American academic administrator

Charlotte P. Morris is an American academic administrator. She served as the interim president of Tuskegee University, a private, historically black university in Tuskegee, Alabama, and on July 26, 2021, was elected ninth president of the university by its board of trustees, effective August 1, 2021.

==Early life==
Morris was born in Kosciusko, Mississippi and is African-American. She graduated from Jackson State University, where she earned a bachelor's degree in business education. She subsequently earned a master's degree from Delta State University, followed by a PhD in education and business management from Kansas State University.

==Career==
Morris taught at Kansas State University and Trenholm State Community College. She was an administrator at Mississippi Valley State University.

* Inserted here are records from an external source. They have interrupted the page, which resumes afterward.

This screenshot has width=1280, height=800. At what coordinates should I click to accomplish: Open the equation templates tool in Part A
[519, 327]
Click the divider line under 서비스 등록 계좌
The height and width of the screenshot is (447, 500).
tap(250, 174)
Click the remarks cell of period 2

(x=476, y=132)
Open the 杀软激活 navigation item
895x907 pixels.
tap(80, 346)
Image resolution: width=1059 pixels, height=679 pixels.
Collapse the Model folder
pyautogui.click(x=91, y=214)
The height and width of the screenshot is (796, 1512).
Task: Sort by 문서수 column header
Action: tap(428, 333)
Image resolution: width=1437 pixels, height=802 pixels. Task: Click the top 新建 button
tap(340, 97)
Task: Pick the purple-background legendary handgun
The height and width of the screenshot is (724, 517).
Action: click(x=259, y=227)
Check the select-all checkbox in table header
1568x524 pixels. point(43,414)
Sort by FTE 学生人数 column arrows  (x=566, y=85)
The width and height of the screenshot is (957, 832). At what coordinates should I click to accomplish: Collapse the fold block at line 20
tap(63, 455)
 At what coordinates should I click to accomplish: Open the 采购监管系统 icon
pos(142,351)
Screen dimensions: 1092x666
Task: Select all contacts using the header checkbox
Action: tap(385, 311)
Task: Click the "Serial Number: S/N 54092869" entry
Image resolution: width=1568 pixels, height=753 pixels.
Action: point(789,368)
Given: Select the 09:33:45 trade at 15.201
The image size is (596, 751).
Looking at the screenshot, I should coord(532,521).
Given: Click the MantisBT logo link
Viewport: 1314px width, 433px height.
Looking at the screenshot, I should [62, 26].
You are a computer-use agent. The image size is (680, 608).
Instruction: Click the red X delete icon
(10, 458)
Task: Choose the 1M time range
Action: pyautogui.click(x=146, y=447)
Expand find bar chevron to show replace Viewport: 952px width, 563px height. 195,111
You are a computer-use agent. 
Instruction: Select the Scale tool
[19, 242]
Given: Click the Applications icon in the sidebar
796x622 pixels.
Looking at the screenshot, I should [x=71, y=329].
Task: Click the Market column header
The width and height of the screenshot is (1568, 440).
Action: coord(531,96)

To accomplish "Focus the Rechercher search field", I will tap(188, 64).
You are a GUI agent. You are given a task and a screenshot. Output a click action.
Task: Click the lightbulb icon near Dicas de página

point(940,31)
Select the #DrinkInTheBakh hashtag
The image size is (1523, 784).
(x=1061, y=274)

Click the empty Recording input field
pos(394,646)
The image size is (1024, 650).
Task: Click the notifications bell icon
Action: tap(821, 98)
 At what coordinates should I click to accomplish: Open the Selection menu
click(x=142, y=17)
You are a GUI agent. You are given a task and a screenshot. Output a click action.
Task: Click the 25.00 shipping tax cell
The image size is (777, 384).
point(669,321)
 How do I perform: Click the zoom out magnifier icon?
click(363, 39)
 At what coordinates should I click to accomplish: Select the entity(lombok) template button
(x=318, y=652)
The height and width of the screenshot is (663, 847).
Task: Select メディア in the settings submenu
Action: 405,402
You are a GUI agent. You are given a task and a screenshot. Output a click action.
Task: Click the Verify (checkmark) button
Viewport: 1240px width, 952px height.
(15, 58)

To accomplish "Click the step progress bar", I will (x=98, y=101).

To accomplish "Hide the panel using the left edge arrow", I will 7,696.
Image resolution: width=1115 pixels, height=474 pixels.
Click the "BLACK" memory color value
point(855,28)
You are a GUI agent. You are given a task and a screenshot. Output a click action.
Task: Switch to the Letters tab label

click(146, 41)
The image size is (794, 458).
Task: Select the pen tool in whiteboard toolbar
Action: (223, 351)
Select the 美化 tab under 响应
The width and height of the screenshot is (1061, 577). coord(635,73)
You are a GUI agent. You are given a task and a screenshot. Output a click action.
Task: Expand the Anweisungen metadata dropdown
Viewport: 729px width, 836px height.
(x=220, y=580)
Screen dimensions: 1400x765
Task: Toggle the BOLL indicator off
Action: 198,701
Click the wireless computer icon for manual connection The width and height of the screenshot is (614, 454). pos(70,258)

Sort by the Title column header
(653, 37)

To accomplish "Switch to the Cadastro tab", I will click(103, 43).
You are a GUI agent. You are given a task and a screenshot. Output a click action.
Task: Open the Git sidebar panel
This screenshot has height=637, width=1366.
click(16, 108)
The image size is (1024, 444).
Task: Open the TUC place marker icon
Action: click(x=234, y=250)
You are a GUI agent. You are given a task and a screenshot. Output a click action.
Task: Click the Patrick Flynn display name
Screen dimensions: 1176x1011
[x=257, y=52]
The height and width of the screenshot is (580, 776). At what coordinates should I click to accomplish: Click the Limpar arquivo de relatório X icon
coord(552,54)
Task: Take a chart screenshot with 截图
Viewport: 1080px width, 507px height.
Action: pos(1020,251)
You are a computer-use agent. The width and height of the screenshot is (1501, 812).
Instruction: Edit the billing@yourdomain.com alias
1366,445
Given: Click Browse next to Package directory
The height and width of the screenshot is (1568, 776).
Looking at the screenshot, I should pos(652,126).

Morris joined the Tuskegee Institute in 1984. Morris served as the interim president between Benjamin F. Payton and Gilbert L. Rochon in 2010. She was interim dean of the Andrew W. Brimmer College of Business and Information Science until 2017, when she began her second term as interim president. She was succeeded as president by Lily McNair in 2018. On July 26, 2021, Morris was elected ninth president of the university by its board of trustees, effective August 1, 2021. Her term ended on June 31, 2024, after which she was succeeded by Mark Brown.

==Personal life==
Morris is the widow of late Dr. William R. Morris. She has a son, and she lives in Montgomery, Alabama.